Yes — via electrolysis — but only 0.1% of current global hydrogen supply uses this method. Over 95% comes from natural gas through steam methane reforming, not water.

What is the most common method to produce hydrogen for fuel cells today?

Steam methane reforming (SMR) is the dominant method, supplying an estimated 76% of global hydrogen and nearly all hydrogen used in current fuel cell deployments (e.g., Plug Power’s logistics fleets, Toyota Mirai refueling stations in California).
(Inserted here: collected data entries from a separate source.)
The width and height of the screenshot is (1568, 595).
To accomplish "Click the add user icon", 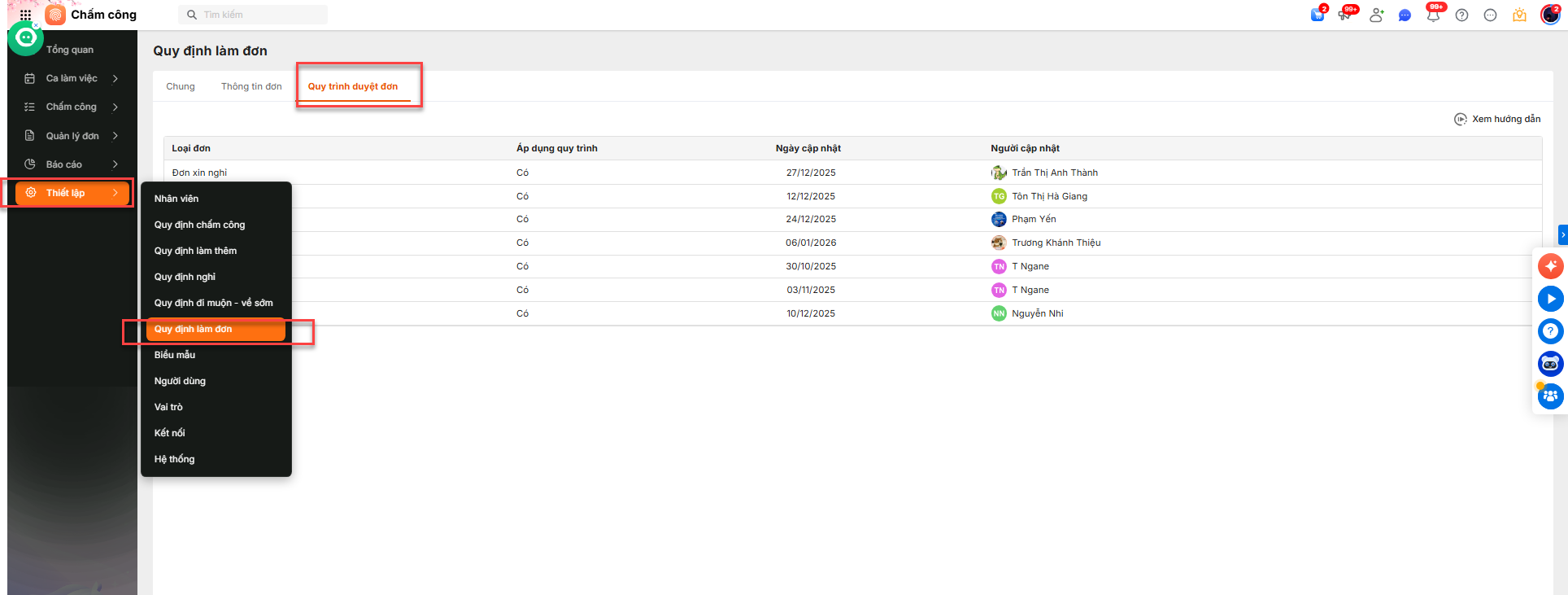I will pyautogui.click(x=1376, y=15).
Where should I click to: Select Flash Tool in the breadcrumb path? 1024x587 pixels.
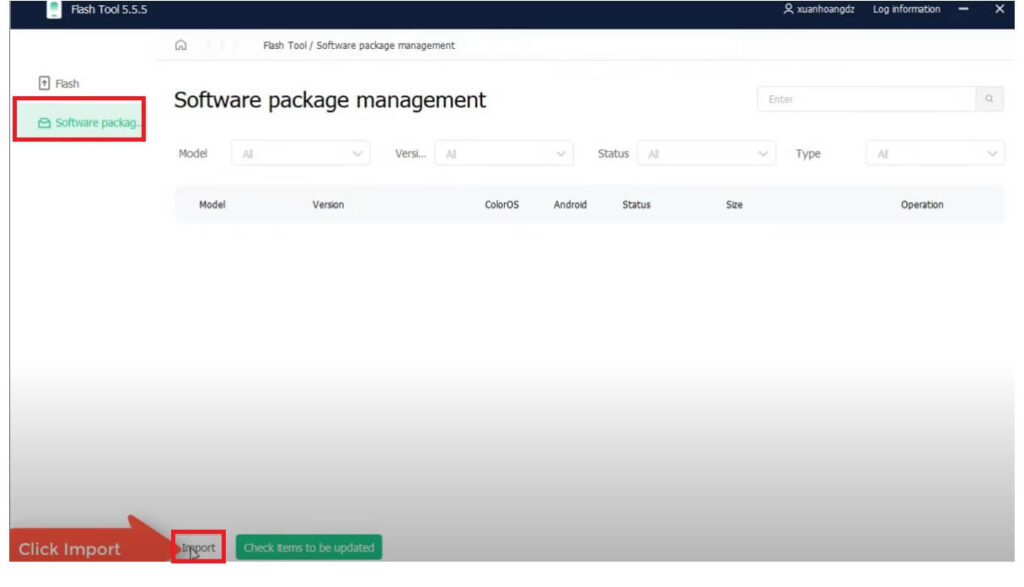pos(285,45)
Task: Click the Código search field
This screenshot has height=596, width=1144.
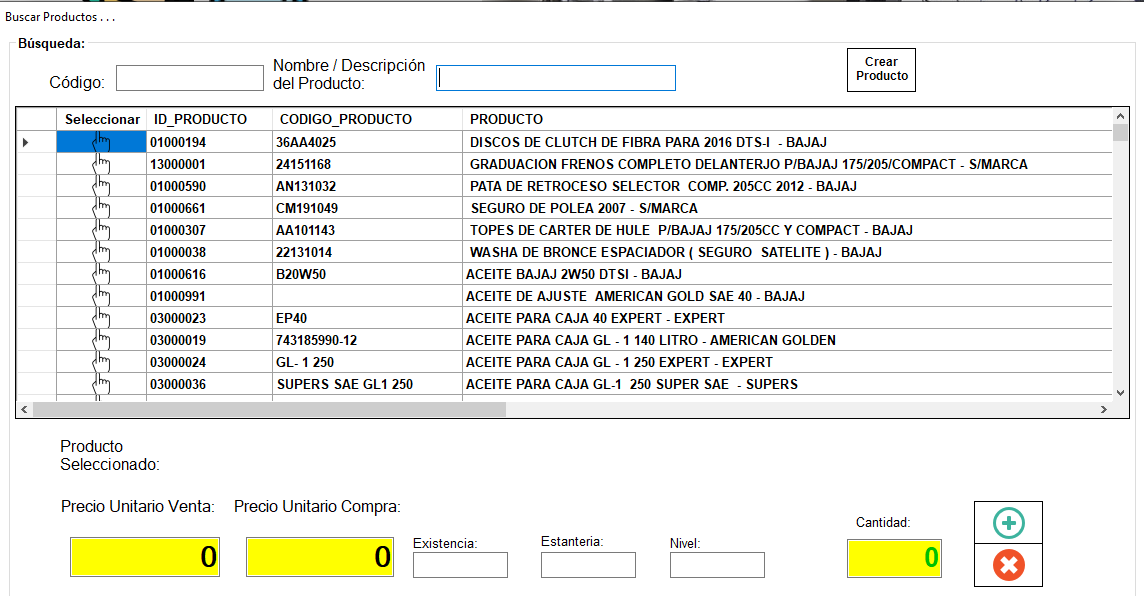Action: click(189, 78)
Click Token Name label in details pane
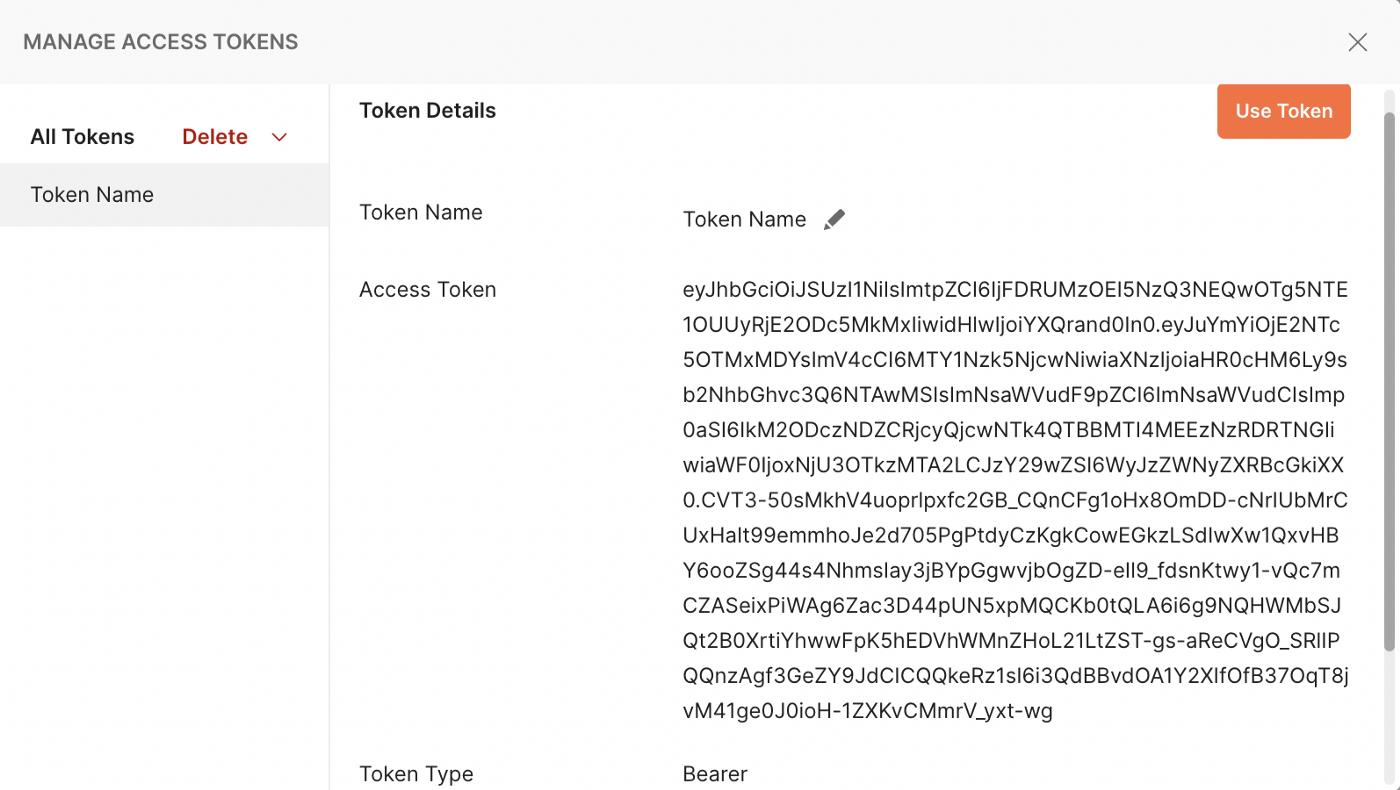Viewport: 1400px width, 790px height. click(x=420, y=212)
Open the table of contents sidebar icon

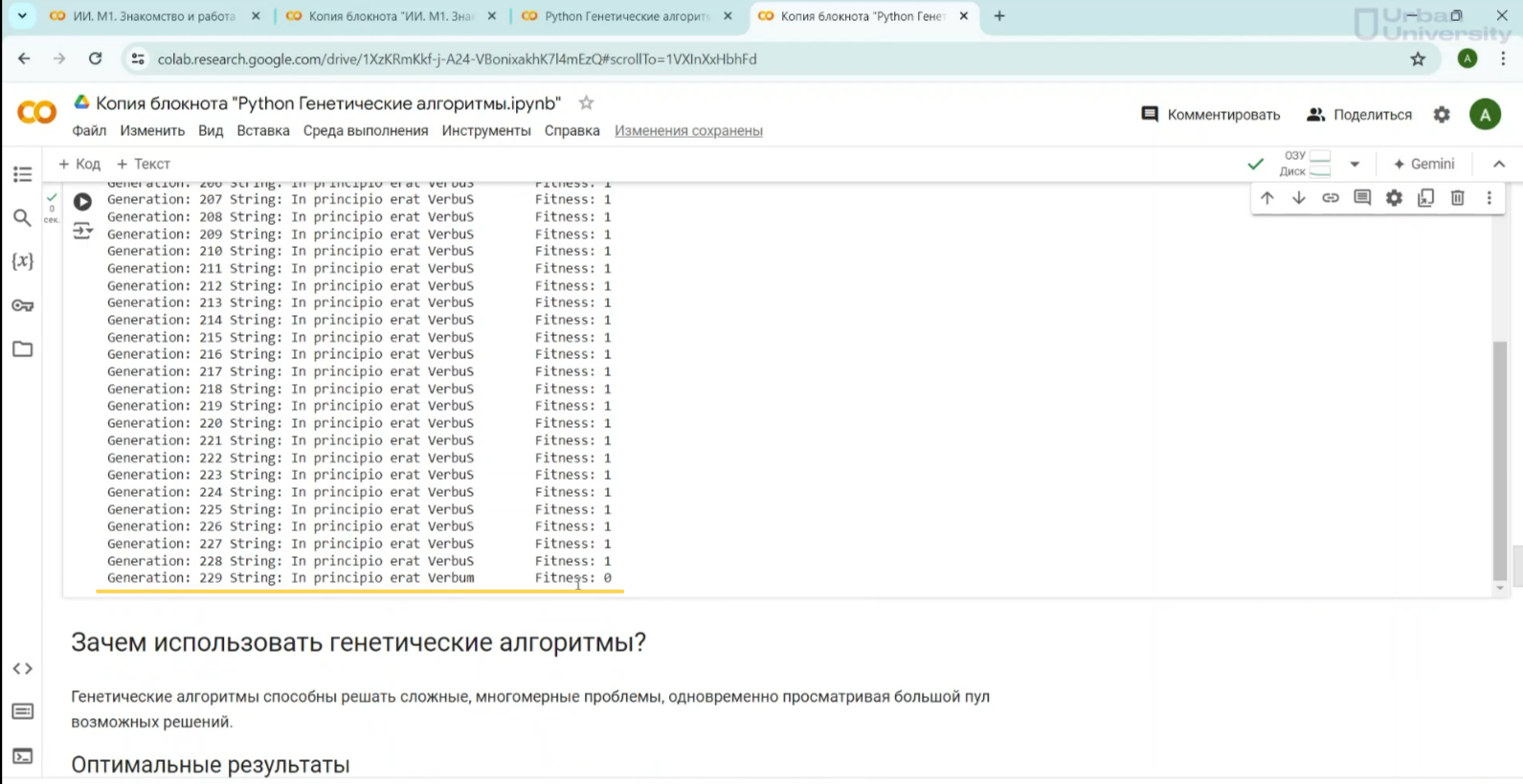(x=23, y=175)
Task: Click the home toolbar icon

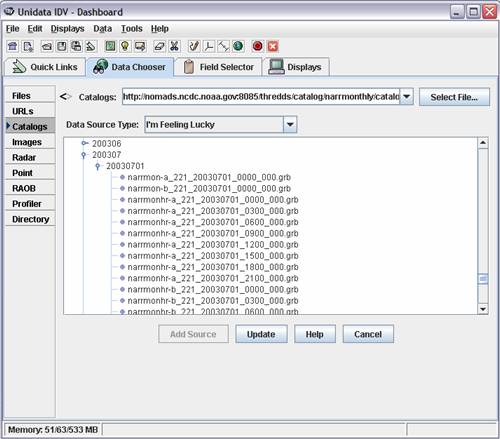Action: tap(13, 46)
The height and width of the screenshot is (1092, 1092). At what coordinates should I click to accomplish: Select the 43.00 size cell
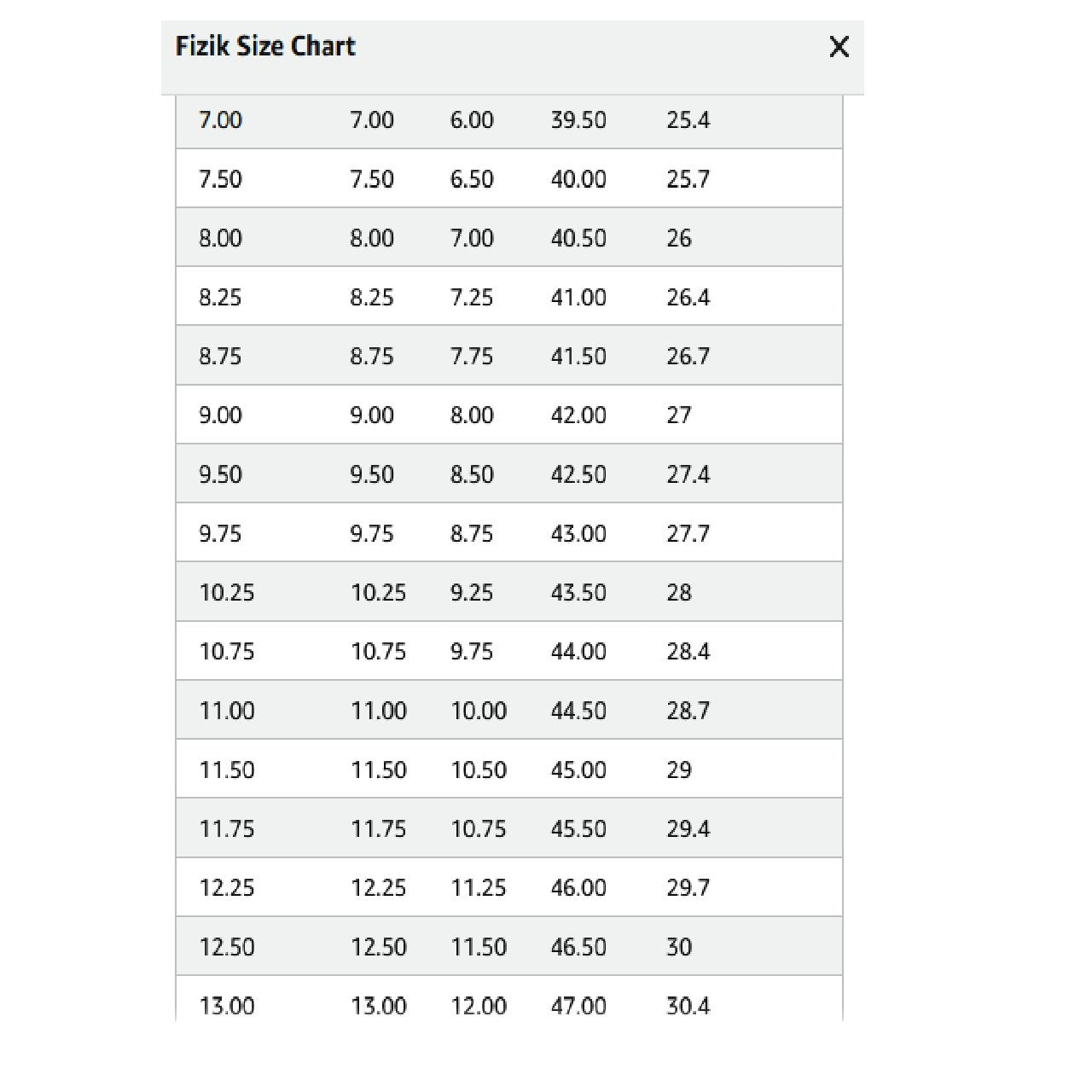[x=578, y=534]
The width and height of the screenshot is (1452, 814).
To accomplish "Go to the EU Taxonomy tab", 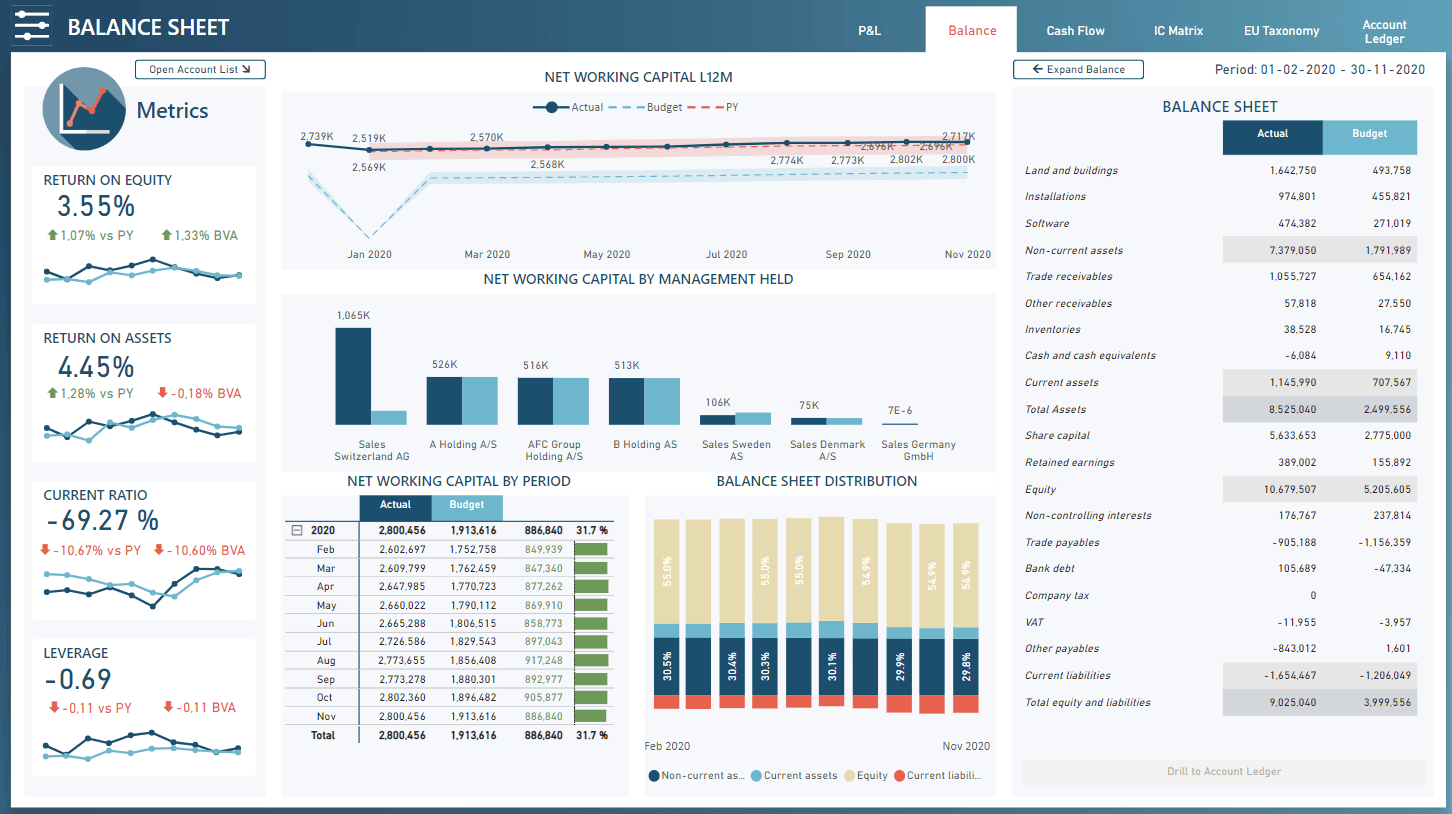I will [1281, 31].
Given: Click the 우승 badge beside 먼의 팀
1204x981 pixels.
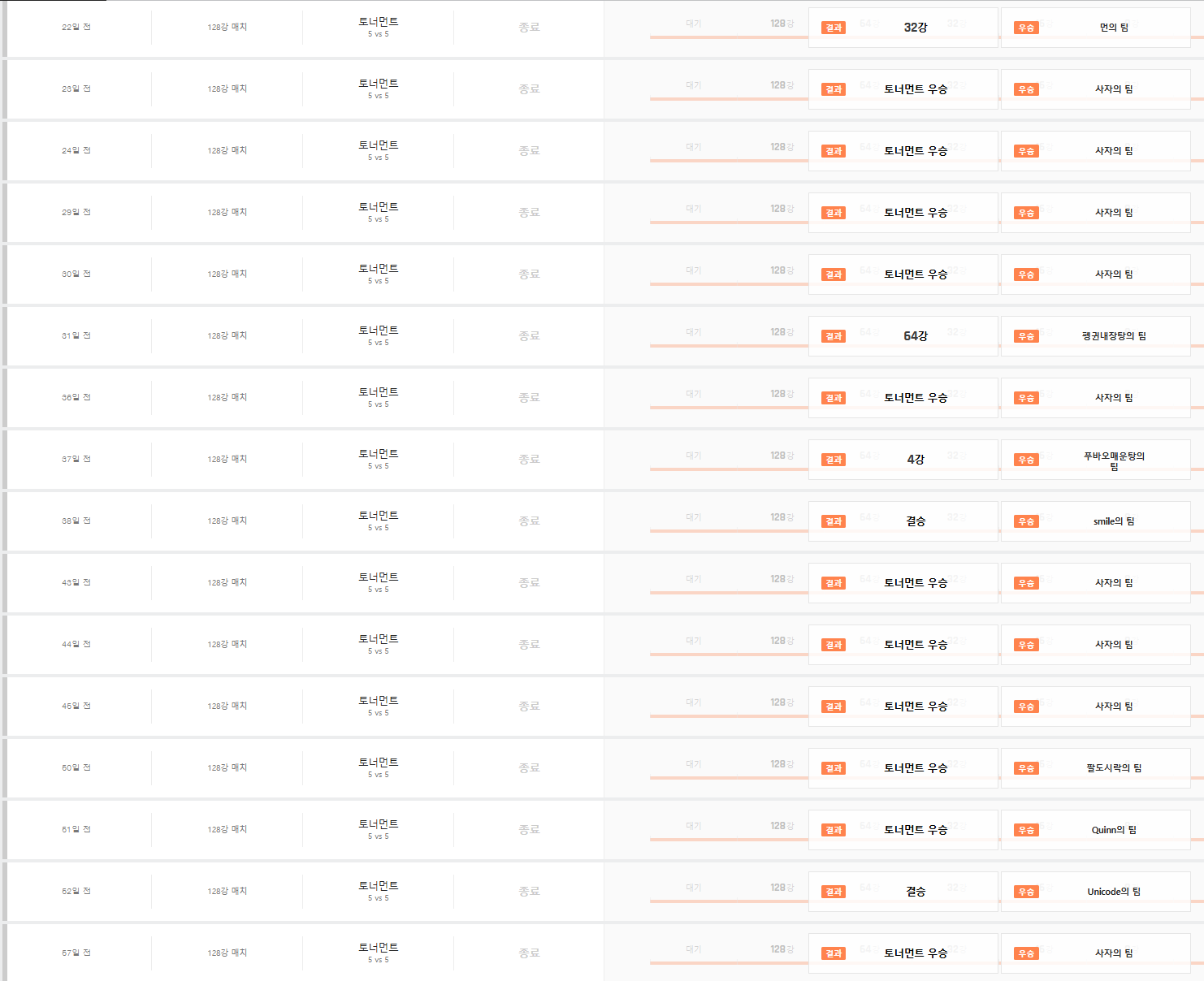Looking at the screenshot, I should (1026, 28).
How much electricity does it take to produce hydrogen for fuel cells?

Modern PEM electrolyzers require 48–55 kWh of electricity to produce 1 kg of hydrogen (lower heating value basis). At $30/MWh, this translates to $1.44–$1.65/kWh-based electricity cost — excluding capital, maintenance, and compression.

Can hydrogen for fuel cells be produced renewably?

Yes — via electrolysis powered by wind, solar, or hydroelectricity. Projects like NEOM (Saudi Arabia), HyTrans (Australia), and H2 Green Steel (Sweden) demonstrate multi-hundred-MW scale renewable hydrogen production specifically for fuel cells and green steel.

Why isn’t all hydrogen for fuel cells produced cleanly?

Clean hydrogen (green or blue) costs 2–5× more than SMR-derived hydrogen today. Without carbon pricing, subsidies (e.g., U.S. 45V tax credit up to $3/kg), or regulatory mandates (EU’s RFNBO criteria), market forces favor cheaper, carbon-intensive production.

How do fuel cell manufacturers source their hydrogen?

Most — including Ballard, Plug Power, and Toyota — rely on third-party suppliers (e.g., Air Products, Linde, Iwatani) who procure via SMR. A growing number (e.g., Hyundai in South Korea, Stellantis in France) are co-locating PEM electrolyzers at assembly plants to secure green supply — but these represent <5% of current sourcing.